**Stored data**.
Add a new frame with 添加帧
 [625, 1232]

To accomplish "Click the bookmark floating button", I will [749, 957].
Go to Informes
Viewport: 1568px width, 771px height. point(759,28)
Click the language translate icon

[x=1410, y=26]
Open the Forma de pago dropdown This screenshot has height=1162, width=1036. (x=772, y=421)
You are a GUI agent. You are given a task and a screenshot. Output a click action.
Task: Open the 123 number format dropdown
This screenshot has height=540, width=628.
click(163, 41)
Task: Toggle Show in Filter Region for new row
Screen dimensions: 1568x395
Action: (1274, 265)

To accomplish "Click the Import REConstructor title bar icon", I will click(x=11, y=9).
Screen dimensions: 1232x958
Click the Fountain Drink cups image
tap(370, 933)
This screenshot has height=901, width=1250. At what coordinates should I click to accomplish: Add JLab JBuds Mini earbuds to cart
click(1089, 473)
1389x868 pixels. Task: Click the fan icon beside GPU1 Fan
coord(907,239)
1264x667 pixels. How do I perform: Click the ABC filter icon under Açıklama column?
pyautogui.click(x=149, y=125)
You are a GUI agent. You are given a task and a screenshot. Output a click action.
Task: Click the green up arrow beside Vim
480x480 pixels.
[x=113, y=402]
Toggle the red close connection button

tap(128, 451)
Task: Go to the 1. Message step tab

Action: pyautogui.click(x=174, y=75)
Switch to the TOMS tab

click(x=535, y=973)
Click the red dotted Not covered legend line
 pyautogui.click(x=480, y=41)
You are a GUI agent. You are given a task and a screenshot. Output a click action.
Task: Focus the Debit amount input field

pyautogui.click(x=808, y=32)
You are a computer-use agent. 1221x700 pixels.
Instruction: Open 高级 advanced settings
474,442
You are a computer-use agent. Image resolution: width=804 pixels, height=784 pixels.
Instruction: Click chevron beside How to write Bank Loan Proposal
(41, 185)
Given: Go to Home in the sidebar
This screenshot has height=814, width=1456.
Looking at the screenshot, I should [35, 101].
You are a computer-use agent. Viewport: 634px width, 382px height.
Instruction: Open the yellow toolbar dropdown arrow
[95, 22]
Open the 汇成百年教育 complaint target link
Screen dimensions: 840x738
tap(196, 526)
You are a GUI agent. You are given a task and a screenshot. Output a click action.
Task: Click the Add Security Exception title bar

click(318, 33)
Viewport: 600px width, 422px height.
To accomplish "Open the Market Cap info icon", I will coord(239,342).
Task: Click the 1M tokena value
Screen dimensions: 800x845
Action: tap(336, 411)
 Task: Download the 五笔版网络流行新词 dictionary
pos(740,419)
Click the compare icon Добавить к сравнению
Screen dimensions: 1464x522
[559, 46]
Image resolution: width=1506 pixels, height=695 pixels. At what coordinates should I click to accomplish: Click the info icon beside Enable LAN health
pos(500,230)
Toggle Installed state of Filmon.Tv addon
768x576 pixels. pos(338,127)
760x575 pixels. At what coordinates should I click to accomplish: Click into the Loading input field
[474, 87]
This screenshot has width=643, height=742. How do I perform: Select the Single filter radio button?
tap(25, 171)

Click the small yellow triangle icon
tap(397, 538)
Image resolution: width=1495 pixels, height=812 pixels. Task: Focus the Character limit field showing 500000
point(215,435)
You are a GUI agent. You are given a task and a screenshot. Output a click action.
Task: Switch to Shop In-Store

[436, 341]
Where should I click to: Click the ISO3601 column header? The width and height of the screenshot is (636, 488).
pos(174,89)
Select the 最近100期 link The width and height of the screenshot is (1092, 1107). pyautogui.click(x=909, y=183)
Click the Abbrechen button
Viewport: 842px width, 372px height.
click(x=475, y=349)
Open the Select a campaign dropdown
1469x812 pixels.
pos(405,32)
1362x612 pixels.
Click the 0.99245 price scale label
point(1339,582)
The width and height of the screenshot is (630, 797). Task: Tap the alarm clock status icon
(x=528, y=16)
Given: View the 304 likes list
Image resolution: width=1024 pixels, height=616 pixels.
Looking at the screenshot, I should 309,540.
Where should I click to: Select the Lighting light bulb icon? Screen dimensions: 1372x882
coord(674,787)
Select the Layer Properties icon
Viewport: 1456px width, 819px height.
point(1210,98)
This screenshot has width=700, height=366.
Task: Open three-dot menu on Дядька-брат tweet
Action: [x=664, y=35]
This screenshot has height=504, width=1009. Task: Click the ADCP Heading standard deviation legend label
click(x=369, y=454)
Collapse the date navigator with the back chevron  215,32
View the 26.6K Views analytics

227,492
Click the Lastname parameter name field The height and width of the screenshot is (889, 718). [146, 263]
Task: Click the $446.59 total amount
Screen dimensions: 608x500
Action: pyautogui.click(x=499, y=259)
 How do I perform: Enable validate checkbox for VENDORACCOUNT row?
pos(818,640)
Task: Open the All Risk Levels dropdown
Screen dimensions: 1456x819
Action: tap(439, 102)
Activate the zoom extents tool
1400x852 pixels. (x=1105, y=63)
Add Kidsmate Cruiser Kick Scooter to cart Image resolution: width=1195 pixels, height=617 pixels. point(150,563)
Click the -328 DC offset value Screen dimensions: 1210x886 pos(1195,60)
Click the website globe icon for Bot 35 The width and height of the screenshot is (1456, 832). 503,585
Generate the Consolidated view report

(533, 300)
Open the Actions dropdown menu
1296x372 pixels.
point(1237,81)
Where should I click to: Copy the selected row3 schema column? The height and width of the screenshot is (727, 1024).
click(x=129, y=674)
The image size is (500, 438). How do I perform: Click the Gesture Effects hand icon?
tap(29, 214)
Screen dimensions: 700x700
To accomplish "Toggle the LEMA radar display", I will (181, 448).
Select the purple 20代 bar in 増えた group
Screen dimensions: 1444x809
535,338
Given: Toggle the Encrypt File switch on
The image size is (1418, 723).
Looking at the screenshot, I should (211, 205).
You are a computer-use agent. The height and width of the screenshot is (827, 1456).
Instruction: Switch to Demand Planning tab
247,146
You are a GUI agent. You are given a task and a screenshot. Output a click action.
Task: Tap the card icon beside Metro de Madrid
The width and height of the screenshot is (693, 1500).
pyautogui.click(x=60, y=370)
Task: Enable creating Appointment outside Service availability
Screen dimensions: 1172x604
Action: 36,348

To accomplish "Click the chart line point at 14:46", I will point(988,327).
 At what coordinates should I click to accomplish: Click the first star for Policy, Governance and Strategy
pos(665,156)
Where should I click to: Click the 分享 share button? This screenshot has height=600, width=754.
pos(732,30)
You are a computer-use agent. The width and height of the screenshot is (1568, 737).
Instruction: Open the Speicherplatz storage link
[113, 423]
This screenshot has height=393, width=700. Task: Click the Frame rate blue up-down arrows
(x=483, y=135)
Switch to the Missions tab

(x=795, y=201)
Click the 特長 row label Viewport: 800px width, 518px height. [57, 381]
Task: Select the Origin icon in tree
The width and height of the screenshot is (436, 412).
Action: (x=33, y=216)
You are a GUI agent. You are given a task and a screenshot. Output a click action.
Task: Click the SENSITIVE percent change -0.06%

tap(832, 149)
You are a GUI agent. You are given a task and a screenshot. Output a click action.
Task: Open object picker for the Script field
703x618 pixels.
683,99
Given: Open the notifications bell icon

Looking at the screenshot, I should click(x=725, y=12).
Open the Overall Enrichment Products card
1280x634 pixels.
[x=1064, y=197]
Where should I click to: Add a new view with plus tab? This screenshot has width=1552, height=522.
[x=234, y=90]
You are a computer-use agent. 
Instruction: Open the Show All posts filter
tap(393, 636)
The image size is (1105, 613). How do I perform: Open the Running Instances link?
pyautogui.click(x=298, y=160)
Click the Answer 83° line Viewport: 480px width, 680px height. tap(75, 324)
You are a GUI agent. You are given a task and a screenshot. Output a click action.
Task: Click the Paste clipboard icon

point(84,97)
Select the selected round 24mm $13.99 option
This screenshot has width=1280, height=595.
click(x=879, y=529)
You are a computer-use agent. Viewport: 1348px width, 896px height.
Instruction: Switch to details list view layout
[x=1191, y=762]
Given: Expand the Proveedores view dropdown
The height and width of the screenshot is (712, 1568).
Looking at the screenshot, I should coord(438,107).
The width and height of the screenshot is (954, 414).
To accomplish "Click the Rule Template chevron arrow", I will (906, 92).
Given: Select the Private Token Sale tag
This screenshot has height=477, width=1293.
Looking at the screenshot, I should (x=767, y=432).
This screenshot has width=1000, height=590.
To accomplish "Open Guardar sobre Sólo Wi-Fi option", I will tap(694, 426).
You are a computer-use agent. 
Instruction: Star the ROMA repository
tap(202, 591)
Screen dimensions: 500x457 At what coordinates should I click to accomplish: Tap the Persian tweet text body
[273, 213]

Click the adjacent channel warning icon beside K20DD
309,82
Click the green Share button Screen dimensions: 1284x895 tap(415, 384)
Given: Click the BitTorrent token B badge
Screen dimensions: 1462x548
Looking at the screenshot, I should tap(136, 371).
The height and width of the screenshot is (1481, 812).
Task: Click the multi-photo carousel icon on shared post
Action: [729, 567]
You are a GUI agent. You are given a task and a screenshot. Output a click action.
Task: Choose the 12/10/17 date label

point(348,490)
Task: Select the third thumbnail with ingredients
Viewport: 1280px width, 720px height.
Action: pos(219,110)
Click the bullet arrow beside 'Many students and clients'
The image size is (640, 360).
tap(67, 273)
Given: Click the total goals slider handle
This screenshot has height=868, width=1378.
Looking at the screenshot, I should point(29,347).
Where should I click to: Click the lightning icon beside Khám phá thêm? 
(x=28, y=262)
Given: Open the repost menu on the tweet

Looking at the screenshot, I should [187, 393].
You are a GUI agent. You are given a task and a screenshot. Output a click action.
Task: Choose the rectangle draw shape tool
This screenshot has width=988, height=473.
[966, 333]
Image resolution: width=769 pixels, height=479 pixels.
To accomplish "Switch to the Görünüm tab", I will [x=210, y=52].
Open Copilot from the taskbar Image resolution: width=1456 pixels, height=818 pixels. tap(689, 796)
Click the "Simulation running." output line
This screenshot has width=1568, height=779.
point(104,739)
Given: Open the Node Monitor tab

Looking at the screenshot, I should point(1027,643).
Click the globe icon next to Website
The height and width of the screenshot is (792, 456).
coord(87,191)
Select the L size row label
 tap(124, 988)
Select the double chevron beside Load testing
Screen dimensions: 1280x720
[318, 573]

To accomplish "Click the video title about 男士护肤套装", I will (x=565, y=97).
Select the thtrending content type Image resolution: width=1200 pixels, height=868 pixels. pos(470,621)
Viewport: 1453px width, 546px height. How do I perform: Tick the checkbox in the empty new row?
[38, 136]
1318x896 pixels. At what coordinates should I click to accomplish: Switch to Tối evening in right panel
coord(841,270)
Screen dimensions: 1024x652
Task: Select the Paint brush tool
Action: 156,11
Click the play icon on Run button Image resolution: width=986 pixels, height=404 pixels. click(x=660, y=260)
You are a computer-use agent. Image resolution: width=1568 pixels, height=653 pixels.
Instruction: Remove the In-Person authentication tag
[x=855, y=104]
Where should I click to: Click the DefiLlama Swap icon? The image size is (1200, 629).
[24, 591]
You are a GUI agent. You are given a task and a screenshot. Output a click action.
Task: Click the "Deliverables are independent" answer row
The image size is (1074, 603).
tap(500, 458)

**Activity**.
Which lines of the listing contain the word "option"? Copy each of them.

**Task output**.
Select the selected round 24mm $13.99 option
To accomplish "Open Guardar sobre Sólo Wi-Fi option", I will tap(694, 426).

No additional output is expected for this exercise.